The solving step is:

First, let's look at our special machine, T! It takes a pair of numbers $\left[\begin{array}{l}x \\ y\end{array}\right]$ and changes them into a new pair $\left[\begin{array}{c}2x-y \\ x+2y\end{array}\right]$.

**(a) Checking if T is one-to-one:**
1. To see if T is one-to-one, we ask: Can we put in a non-zero pair $(x,y)$ and still get the zero output $\left[\begin{array}{l}0 \\ 0\end{array}\right]$? If the *only* way to get $\left[\begin{array}{l}0 \\ 0\end{array}\right]$ out is to put $\left[\begin{array}{l}0 \\ 0\end{array}\right]$ in, then T is one-to-one.
2. Let's set the output to zero:
$2x - y = 0$
$x + 2y = 0$
3. From the first equation, we can see that $y$ must be equal to $2x$.
4. Now, let's put $y = 2x$ into the second equation:
$x + 2(2x) = 0$
$x + 4x = 0$
$5x = 0$
5. This means $x$ has to be $0$. And if $x=0$, then $y=2(0)$, so $y=0$.
6. Since the *only* input that gives $\left[\begin{array}{l}0 \\ 0\end{array}\right]$ as an output is $\left[\begin{array}{l}0 \\ 0\end{array}\right]$ itself, T is indeed **one-to-one**! It doesn't confuse different inputs.
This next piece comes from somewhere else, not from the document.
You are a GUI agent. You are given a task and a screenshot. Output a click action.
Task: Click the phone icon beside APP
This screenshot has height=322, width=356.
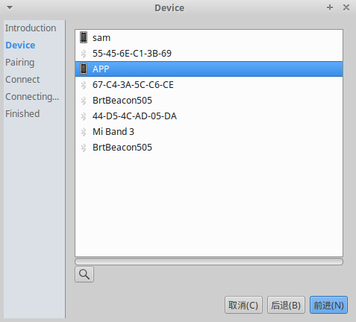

**(b) Checking if T is onto:**
1. To see if T is onto, we ask: Can we make *any* possible output pair $\left[\begin{array}{l}a \\ b\end{array}\right]$ by picking the right input pair $\left[\begin{array}{l}x \\ y\end{array}\right]$?
2. Let's try to find $x$ and $y$ for any given $a$ and $b$:
$2x - y = a$
$x + 2y = b$
3. This is like a mini puzzle! We want to find $x$ and $y$. From the first equation, we can say $y = 2x - a$.
4. Now, let's substitute this expression for $y$ into the second equation:
$x + 2(2x - a) = b$
$x + 4x - 2a = b$ (I just multiplied $2$ by $2x$ and $2$ by $-a$)
$5x - 2a = b$
5. Now we can find $x$:
$5x = b + 2a$
$x = \frac{b + 2a}{5}$
6. Great! Now that we have $x$, we can find $y$ using $y = 2x - a$:
$y = 2\left(\frac{b + 2a}{5}\right) - a$
$y = \frac{2b + 4a}{5} - \frac{5a}{5}$ (I wrote $a$ as $\frac{5a}{5}$ so we can subtract the fractions easily)
$y = \frac{2b - a}{5}$
7. Since we can always find an $x$ and a $y$ for *any* $a$ and $b$ (we don't divide by zero or anything tricky), it means our T machine can make *any* output pair we want! So, T is **onto**!